- Born: Dmitry Petrovich Shpilenok 27 April 1973 (age 52)
- Occupation(s): Documentary filmmaker, operator, environmental inspector
- Years active: 1996—present
- Awards: Golden Eagle Award (2025)

= Dmitry Shpilenok =

Russian documentary filmmaker, operator and producer

Dmitry Shpilenok is a Russian documentary filmmaker, operator, and producer. For many years he has also worked as an environmental inspector.

== Biography ==
Dmitry Shpilenok was born in Belaya Berezka village in Bryansk region. He comes from a family of wildlife protectors, his elder brother Igor Shpilenok is world-famous wildlife photographer and founder of the Bryansky Les nature reserve.

In 1991-96 he studied at the Moscow State Art and Cultural University. After graduation he moved to the Bryansky Les to work as a government inspector fighting illegal poaching. During that time he launched his own studio and filmed more than 30 projects about nature reserves of Russia.

In 2007, he moved to Kamchatka to make a documentary about wild salmon. However, he found that it was impossible to film because of massive illegal poaching. He joined the team of his nephew Tikhon Shpilenok who was director of the Kronotsky Nature Reserve. They fought with poacher gangs who enjoyed protection of both local officials and law enforcement. Only after 6 years he returned to his initial project and started filming.

== Filmography ==

In 2015 Shpilenok made Kamchatka bears. Life begins, its concept was created in collaboration with Igor Shpilenok. Dmitry spent 7 months in Kamchatka’s wilderness to film the first steps of bears. The world premiere took place in Finland in 2018, the movie was selected for more than 35 film festivals and got 20 awards.

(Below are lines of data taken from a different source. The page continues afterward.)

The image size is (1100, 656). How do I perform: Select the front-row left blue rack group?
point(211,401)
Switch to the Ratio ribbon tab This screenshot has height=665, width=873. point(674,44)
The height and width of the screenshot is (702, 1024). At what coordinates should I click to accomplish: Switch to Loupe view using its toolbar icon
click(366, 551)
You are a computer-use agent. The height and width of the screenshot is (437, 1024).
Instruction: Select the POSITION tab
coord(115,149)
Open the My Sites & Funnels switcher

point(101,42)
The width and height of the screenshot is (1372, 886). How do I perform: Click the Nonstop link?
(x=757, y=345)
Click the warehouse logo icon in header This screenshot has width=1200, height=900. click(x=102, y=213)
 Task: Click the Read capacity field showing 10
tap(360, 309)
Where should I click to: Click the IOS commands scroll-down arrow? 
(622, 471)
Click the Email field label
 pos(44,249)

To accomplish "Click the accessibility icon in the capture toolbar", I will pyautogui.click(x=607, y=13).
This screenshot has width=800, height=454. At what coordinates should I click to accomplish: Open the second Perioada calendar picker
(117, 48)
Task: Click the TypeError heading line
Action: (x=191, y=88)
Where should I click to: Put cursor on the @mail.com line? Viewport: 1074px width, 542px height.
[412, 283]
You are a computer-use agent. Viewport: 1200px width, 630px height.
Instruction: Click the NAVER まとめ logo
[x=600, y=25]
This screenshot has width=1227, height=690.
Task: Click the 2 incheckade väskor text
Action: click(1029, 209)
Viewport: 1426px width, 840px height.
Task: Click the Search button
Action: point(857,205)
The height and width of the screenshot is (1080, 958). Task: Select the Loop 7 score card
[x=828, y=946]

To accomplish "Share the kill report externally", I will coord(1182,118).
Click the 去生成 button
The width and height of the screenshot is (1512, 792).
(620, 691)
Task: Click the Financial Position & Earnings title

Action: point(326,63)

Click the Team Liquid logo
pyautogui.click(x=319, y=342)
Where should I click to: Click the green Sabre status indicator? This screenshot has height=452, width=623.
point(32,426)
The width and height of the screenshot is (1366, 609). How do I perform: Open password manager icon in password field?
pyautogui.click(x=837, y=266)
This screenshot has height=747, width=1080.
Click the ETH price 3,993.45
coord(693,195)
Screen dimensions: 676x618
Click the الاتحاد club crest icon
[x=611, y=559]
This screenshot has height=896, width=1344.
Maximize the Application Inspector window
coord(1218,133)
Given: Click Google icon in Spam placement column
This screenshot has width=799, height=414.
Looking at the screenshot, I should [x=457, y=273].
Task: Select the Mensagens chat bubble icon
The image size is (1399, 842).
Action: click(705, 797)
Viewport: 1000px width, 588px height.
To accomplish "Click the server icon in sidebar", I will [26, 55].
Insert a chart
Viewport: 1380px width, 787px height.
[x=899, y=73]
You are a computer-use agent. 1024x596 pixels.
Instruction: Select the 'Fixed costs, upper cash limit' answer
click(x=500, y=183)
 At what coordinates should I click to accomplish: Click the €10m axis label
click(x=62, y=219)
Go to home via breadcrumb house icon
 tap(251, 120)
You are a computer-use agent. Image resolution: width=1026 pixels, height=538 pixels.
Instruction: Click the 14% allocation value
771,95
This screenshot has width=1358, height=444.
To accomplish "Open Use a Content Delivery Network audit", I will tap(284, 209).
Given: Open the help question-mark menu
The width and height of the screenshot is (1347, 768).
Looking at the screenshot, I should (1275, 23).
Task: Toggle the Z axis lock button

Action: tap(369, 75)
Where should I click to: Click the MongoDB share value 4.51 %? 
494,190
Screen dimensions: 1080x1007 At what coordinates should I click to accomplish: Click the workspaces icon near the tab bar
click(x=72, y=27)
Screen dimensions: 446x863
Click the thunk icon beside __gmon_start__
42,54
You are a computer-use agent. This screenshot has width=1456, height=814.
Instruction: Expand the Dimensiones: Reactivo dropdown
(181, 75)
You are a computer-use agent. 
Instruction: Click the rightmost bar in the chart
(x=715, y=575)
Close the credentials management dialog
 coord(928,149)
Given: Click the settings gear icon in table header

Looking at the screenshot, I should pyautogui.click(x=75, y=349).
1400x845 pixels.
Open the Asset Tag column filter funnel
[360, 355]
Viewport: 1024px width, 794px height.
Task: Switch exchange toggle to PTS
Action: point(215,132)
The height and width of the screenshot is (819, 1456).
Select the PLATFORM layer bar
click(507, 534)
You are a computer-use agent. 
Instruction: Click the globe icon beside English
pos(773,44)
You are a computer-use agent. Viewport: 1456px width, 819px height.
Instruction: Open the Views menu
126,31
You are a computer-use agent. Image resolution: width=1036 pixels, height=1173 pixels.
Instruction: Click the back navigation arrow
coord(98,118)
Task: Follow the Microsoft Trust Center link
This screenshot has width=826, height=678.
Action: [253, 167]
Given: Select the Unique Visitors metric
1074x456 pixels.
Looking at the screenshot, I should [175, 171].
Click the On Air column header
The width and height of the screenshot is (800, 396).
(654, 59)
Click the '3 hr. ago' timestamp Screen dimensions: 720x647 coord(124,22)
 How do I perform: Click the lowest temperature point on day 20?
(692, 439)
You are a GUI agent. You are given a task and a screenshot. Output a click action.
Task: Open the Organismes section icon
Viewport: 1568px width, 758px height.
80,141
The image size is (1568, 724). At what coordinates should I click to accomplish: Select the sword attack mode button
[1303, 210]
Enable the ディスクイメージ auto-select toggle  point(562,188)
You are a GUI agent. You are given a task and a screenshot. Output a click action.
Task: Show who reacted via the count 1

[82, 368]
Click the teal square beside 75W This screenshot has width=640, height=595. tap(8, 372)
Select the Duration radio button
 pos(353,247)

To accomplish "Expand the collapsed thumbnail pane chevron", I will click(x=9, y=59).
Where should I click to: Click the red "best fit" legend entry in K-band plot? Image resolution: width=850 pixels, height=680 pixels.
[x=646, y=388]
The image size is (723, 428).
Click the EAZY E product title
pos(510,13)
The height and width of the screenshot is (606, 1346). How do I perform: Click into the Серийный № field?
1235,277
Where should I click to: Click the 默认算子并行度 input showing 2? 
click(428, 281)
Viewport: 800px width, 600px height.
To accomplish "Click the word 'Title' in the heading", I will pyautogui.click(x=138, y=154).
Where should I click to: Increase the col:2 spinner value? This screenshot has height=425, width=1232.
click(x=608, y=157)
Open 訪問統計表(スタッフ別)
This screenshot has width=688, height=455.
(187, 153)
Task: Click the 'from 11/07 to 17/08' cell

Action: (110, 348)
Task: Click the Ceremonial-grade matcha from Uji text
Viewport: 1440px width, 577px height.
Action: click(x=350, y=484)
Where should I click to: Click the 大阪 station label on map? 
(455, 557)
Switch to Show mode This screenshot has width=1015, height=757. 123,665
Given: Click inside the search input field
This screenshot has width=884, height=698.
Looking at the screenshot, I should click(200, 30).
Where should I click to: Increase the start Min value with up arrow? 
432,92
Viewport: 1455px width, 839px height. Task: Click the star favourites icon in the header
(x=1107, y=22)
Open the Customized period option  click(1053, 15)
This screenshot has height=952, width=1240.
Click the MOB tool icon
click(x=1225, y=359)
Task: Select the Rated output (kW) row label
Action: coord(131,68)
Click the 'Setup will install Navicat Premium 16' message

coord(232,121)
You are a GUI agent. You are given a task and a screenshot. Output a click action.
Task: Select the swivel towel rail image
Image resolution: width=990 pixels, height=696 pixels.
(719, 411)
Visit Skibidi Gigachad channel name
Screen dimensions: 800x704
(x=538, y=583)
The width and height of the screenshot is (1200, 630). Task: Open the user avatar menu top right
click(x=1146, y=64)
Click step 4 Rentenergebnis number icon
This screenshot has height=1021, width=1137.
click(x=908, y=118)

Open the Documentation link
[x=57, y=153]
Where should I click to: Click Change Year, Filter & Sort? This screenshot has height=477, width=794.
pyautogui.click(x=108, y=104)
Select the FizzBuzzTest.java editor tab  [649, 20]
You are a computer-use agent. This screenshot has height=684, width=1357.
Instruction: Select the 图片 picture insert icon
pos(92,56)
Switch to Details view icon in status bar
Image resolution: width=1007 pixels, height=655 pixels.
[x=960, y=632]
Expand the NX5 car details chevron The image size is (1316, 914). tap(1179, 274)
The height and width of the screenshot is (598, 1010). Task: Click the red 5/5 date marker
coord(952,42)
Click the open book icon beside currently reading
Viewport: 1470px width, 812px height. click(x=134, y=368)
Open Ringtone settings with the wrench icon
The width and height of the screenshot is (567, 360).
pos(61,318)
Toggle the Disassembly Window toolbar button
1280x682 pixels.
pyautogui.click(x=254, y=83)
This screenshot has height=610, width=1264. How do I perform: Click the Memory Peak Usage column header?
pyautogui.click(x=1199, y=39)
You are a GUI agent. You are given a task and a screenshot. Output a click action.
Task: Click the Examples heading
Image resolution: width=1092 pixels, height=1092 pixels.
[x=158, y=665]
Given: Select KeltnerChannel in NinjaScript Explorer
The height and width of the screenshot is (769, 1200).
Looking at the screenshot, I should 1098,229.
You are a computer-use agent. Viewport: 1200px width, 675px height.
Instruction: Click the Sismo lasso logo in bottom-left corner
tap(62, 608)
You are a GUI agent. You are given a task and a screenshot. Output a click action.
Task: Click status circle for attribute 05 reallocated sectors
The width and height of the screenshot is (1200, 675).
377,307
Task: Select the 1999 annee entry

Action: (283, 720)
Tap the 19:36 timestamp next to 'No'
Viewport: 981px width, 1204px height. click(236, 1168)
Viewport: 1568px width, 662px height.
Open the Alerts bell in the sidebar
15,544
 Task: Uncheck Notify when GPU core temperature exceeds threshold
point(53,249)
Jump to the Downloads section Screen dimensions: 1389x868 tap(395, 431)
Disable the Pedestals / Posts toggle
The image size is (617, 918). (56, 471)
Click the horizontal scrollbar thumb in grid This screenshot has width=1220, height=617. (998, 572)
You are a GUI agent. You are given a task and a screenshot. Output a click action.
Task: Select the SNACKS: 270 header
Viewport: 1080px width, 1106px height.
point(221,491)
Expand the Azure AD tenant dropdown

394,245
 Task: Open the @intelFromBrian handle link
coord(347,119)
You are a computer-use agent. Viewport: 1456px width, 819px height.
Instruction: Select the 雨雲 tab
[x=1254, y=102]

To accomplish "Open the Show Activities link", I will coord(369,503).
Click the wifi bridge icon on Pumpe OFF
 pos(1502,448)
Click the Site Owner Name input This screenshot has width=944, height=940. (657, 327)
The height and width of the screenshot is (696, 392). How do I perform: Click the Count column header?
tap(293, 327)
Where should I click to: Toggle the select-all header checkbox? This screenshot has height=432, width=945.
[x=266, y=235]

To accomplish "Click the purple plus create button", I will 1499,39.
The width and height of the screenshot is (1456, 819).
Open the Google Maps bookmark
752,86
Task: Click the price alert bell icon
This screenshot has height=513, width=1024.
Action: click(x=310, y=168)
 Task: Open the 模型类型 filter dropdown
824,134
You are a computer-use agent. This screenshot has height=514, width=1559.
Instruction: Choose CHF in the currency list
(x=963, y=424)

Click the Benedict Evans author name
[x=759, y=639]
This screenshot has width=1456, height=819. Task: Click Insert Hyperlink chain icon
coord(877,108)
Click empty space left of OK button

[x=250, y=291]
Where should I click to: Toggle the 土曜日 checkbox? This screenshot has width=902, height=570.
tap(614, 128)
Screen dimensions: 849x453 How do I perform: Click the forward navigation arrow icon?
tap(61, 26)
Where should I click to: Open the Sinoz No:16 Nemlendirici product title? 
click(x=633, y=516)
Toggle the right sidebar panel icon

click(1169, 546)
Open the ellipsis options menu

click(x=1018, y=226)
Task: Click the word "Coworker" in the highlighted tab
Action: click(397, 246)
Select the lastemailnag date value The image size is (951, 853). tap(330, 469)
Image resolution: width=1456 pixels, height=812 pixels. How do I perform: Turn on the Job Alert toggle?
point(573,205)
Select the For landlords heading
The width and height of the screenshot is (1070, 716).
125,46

Shpilenok's next movie Sockeye Salmon, Red Fish was released in 2020. It included footage taken during his inspector years of fighting poachers. Macro scenes of caviar and spawn were made by his brother Nikolay, a wildlife photographer, who put the fish tanks in his house and kept low temperature to create conditions close to natural. The movie entered more than 168 film festivals around the world and received 51 awards.

In March 2020, Shpilenok launched his new project — a documentary about Kamchatka foxes. He plans to film during three seasons and finish in 2022. Three fox families were selected as protagonists. The plot will depend on their real life stories.

In 2021, Shpilenok released a short movie ‘Valley of Geysers’.